I'll say one thing. I do not like Ullmann couplings. Dirty, harsh, annoying to work with. Some reactions go fine, others need a constant feeding with catalyst and ligand.
Title: Re: What is your most important organic reaction in your professional life
Post by: kamiyu2550 on April 21, 2020, 01:30:07 PM
Right now, Suzuki, Ullmann, and Buchwald couplings. I do these every day.

I'll say one thing. I do not like Ullmann couplings. Dirty, harsh, annoying to work with. Some reactions go fine, others need a constant feeding with catalyst and ligand.

Agreed. I have done Ullmann a lot (for C-I and N-H coupling) in my Master degree. It is always a black mass. But good stuff is obtained after column chromatography
Title: Re: What is your most important organic reaction in your professional life
Post by: Reddart on April 22, 2020, 01:13:54 PM
The thiol-ene reaction. I have used it successfully for the last 3 companies I've worked at, and if the desired properties are met of my latest batch of compounds, my current company as well.

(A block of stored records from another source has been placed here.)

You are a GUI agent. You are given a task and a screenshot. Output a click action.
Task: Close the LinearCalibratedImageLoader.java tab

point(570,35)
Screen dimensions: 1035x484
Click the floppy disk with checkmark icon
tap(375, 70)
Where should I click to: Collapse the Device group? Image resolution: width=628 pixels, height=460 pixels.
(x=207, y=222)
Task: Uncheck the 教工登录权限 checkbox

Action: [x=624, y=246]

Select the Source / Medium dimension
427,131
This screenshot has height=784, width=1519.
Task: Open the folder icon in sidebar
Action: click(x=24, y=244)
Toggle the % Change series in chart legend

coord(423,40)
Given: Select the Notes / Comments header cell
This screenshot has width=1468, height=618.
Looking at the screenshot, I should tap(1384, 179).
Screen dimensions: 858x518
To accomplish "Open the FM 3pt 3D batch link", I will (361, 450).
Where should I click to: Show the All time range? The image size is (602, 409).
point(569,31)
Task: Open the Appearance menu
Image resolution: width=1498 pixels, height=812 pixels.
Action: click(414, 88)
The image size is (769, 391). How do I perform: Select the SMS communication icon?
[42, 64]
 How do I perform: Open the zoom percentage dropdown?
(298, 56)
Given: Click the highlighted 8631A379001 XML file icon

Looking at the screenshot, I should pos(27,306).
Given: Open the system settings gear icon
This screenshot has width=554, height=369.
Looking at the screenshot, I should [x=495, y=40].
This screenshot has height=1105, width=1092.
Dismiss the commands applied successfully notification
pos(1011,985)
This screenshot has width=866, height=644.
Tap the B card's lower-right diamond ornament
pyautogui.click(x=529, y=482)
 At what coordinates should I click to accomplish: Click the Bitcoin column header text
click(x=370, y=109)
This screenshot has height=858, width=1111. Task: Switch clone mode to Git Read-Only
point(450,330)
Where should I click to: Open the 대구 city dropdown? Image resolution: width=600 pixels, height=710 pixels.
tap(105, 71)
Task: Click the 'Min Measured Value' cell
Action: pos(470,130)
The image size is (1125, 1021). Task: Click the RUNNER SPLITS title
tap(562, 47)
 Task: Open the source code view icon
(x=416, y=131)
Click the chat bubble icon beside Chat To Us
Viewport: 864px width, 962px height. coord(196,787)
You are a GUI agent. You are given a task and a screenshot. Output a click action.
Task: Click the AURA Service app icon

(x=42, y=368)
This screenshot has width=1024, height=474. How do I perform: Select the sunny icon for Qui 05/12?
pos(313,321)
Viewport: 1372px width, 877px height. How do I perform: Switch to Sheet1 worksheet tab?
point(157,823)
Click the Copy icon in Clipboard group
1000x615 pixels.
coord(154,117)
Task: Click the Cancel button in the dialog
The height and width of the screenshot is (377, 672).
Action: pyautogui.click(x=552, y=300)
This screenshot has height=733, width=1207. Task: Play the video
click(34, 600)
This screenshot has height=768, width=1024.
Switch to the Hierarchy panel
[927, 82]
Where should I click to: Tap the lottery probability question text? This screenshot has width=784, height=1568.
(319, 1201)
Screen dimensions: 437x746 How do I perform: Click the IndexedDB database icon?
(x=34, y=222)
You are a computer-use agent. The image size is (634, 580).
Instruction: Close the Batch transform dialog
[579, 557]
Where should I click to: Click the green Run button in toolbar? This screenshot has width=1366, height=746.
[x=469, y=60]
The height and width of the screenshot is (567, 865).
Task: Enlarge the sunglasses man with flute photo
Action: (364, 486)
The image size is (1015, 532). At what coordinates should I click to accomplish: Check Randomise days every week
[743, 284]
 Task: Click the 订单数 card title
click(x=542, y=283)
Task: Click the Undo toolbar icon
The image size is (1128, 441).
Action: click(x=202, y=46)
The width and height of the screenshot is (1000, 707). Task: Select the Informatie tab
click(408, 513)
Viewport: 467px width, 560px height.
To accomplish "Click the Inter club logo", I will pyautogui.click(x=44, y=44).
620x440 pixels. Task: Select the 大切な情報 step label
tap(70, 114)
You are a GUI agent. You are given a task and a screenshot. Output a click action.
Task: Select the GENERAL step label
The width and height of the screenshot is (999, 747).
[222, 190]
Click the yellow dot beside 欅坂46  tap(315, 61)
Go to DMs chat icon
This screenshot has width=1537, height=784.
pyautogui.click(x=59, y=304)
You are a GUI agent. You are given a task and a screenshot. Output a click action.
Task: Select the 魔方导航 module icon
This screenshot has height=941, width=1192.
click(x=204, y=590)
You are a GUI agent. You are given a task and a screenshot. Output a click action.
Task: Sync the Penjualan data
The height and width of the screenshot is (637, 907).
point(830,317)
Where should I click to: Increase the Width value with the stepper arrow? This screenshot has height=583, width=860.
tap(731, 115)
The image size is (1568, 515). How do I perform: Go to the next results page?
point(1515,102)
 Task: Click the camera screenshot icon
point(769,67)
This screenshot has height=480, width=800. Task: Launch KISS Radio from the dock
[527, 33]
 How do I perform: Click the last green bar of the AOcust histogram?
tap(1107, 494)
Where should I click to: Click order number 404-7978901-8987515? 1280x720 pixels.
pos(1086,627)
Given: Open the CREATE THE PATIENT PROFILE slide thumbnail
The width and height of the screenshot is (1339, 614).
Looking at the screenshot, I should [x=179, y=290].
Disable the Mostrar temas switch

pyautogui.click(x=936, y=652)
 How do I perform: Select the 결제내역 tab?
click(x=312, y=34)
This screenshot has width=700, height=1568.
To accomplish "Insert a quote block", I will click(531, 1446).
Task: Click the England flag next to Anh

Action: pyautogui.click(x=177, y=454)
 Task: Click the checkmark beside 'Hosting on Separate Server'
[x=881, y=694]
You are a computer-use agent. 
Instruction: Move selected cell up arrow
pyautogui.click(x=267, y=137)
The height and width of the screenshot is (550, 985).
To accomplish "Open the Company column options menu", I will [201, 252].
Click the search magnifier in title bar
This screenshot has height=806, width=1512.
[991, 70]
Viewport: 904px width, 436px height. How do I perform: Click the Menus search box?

Yup, this is really a versatile reaction, which can be used for crosslinking/polymerization. My colleagues for postdocs use this reaction a lot.

By the way, I think thiol-ene reaction is effected by AIBN or photoinitiator, right? Any other possible choice?
Yes, some kind of radical generator. I have mostly used AIBN thermal initiation, but some use photo-initiators successfully. Supposedly, you can just use UV light alone at the appropriate wavelength and intensity to initiate, but I have never tried that.
Title: Re: What is your most important organic reaction in your professional life
Post by: wildfyr on April 22, 2020, 07:06:30 PM
Yes, plain UV works excellently. Its not exactly a stable mixture as it is. If you leave them in the dark then autopolymerization will occur between primary thiols and alkenes.